Information about how Northcote Town Hall Arts Centre is removing barriers to attend performances for those with disability or sensory sensitivities.
Wheelchairs, walkers and prams
Northcote Town Hall Art Centre is accessible to wheelchairs, walkers and prams. A permanent accessibility ramp is located at the front of the Northcote Town Hall Arts Centre for easy access into the building, and there is also a lift that provides access to the other floors.
Accessible toilets are available on the Ground Floor of Northcote Town Hall Arts Centre (opposite Main Reception through the glass doors and Studio 1 located in the West Wing).
Baby Change Room
Northcote Town Hall Arts Centre provides a baby change room, located on the Ground Floor through the glass doors, (past the Main Reception and next to the lift).
There are two sets of accessible car spaces around the Northcote Town Hall Arts Centre: one on James Street near the corner of High Street, and one on Westbourne Grove, near the corner of High Street.

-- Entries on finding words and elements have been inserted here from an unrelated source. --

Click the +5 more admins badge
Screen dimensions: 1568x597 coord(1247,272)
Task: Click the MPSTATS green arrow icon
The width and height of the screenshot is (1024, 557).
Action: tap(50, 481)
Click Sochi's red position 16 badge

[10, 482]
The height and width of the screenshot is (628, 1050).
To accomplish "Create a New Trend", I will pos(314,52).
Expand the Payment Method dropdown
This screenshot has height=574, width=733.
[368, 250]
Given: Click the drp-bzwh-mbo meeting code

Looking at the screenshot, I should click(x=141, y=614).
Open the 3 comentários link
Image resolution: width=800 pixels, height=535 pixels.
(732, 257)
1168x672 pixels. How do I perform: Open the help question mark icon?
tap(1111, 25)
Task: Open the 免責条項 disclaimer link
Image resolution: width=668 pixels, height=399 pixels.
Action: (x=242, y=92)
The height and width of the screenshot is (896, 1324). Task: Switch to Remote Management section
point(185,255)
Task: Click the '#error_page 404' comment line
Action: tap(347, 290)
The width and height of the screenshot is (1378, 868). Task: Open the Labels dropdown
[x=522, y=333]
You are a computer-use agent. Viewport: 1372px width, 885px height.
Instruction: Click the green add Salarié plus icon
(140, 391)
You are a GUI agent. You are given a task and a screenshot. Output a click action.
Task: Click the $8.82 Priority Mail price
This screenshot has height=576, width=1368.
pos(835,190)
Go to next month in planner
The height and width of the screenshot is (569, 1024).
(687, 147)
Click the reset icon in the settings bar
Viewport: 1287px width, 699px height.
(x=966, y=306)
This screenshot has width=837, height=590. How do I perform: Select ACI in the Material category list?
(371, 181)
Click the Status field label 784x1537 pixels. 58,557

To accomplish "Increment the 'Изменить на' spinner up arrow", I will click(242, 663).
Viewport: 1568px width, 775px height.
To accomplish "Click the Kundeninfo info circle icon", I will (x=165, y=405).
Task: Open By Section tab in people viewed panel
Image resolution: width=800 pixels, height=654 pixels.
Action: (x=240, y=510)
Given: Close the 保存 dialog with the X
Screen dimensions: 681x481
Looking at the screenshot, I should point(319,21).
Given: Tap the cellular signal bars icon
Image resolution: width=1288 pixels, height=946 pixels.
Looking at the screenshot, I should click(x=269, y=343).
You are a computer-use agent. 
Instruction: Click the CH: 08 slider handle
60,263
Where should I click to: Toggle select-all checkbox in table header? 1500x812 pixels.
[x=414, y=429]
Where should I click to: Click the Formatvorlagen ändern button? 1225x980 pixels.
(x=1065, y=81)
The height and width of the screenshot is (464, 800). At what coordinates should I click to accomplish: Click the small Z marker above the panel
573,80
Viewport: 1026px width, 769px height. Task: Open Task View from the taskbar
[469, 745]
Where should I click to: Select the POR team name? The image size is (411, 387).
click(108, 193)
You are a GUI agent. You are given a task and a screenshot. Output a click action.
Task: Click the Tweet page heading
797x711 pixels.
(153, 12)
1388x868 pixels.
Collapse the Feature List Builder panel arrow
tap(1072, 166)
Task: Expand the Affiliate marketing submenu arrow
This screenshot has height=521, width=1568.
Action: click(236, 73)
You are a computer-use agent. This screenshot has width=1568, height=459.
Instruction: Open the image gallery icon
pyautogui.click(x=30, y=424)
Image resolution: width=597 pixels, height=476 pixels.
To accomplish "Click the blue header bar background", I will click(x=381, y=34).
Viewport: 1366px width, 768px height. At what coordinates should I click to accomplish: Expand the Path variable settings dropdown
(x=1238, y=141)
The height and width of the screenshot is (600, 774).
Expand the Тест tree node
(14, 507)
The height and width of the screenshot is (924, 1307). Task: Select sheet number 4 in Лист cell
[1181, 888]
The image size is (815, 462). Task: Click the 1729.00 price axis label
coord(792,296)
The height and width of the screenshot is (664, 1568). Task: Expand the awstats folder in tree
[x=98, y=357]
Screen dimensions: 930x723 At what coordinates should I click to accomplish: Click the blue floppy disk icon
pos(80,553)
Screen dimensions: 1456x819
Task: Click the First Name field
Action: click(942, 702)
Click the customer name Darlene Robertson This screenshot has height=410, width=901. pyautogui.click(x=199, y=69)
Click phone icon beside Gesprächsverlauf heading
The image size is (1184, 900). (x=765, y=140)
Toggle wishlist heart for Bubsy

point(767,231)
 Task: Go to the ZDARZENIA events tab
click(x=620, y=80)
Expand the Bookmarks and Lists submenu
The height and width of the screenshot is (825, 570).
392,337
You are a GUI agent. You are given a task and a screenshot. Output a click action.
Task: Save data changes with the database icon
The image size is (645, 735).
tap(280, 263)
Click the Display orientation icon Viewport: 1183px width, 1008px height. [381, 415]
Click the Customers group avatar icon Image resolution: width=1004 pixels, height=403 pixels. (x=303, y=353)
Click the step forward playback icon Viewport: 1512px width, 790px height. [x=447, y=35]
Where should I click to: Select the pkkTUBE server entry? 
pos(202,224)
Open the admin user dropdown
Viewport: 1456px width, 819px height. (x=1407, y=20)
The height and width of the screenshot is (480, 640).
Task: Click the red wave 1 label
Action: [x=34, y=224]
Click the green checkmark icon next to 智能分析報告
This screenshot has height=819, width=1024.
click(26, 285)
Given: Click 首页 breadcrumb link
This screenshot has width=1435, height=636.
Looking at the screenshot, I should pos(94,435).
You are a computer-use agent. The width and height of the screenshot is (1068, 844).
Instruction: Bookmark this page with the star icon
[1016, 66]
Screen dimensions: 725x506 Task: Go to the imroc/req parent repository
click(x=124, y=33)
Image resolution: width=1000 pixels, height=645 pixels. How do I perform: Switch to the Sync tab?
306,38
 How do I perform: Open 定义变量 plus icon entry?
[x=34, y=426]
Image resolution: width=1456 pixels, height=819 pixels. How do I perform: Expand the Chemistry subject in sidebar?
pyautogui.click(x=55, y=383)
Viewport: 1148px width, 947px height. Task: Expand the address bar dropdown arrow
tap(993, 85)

The Speakeasy program is a year-round independent arts presentation program presenting creative and challenging contemporary performances by emerging and established artists.
Speakeasy offers the following access services for the majority of our shows. Please see specific show information for services available.
Access ticket prices are available for all shows for those who identify as living with a disability, are deaf or of low hearing.
These tickets are available at a discounted rate of $20 with the promotional code "ACCESS". There are a limited amount of tickets per season. This promotional code is applicable to any accessible performance as part of the Speakeasy season.
Darebin City Council will honour Companion Cards for any performance, subject to availability.
Auslan Interpreted Performance
Auslan is an official language generally used by people who have low hearing or are deaf. Interpreters will be available to translate performances in Speakeasy seasons.
An audio-described performance is for those who are blind or have low vision, and who wear headphones throughout the performance to hear description of the physical detail of what is happening on stage. The describer will usually be situated outside of the theatre and will view what’s happening on stage via a live camera setup or one-way glass wall.
A relaxed performance is designed to welcome visitors with disability or sensory sensitivities to the theatre.
The aim of these performances is to remove barriers that can prohibit some people from engaging with live presentations.
These barriers can include loud noises, bright lights, blackouts, haze and smoke as well as potentially triggering content (such as violence or themes of abuse). They are also suited for attendees bringing young children.
Relaxed performances make it easy for audience members to leave and return to the auditorium as required without worry of disturbing the performers or other audience members.
We also make provision for audience members to walk around the auditorium during the shows if sitting still is uncomfortable.
For many of these shows a breakaway room is also provided where people can move away from crowds and be quiet.